In such a case, any mechanism that prevents the fast saturation would be helpful to preserve the original selectivity conveyed by the weakly biased excitatory inputs. The inhibitory sharpening, the second effect observed in this study, exactly NLG919 ic50 serves this purpose. Our modeling and experiments demonstrate
that inhibition flattens the input-output curve, likely by counteracting excitation and increasing membrane conductance. This leads to an expansion of the input dynamic range, which allows a more linear transformation of strong excitatory inputs. Our results on the inhibitory effect and the effect of increasing membrane leakage ( Figure S3F) are to some degree consistent with previous proposals that inhibition and in general membrane conductance increase can reduce the gain of input-output transformation ( Chance et al., 2002, Fellous et al., 2003, Mitchell and Silver, GSK-3 inhibitor 2003, Silver, 2010, Murphy and Miller, 2003 and Prescott and De Koninck, 2003; but see Holt and
Koch, 1997).

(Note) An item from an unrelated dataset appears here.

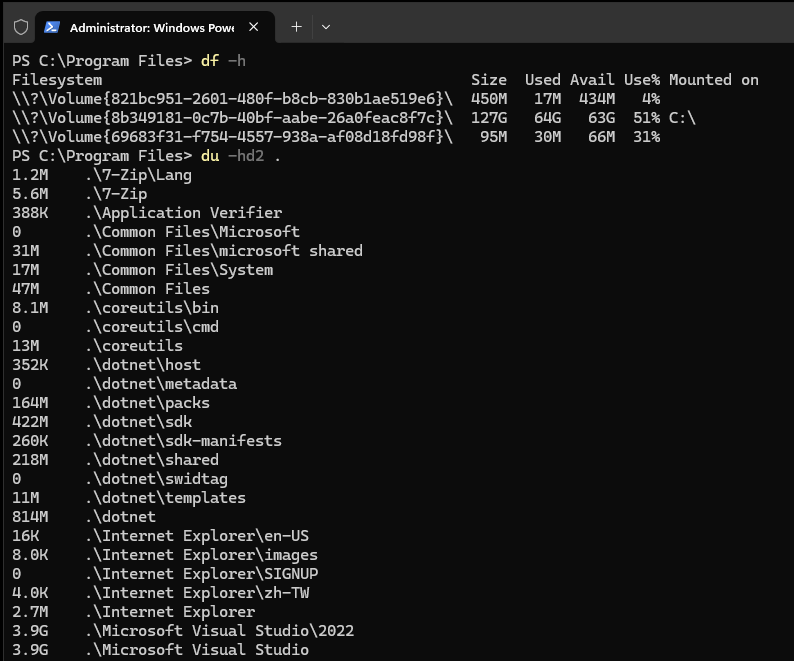Click the administrator shield icon
This screenshot has width=794, height=661.
[x=21, y=27]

The expansion of dynamic coding range operated at the single-cell level is reminiscent of a recent proposal at the network level that global feed-forward inhibition can increase the dynamic range of cortical operation ( Pouille et al., 2009). The inhibitory effect observed in this study is different from a commonly proposed normalization model, which was often used to explain the “iceberg” effect. The model is based on a matching of tuning selectivity between excitation and inhibition, which has been observed widely in sensory cortices
(Monier et al., 2003, Mariño et al., 2005, Zhang et al., 2003, Wehr and Zador, 2003, Tan et al., 2004, Okun and Lampl, 2008 and Tan and Wehr, 2009; but see Wu et al., 2008 and Poo and Isaacson, 2009 for a more broadly tuned Mephenoxalone inhibition). It proposes that inhibition scales down the membrane potential tuning by reducing responses in a divisive manner (Carandini and Heeger, 1994, Murphy and Miller, 2003, Wehr and Zador, 2003 and Katzner et al., 2011). Such operation does not alter the tuning shape or selectivity of membrane potential responses per se. Considering that OSI is expressed by (Rpref – Rorth) / (Rpref + Rorth), with Rpref and Rorth representing the responses at preferred and orthogonal orientations, respectively, if Rpref and Rorth are divided by the same factor, OSI will remain the same. The normalization model does increase the sharpness of spiking responses by elevating the effective spike threshold. In this study, however, we do observe that inhibition causes a change in tuning shape and an increase in OSI. This is due to an increase of (Rpref – Rorth) and a concomitant decrease of (Rpref + Rorth), together leading to a more effective enhancement of tuning selectivity.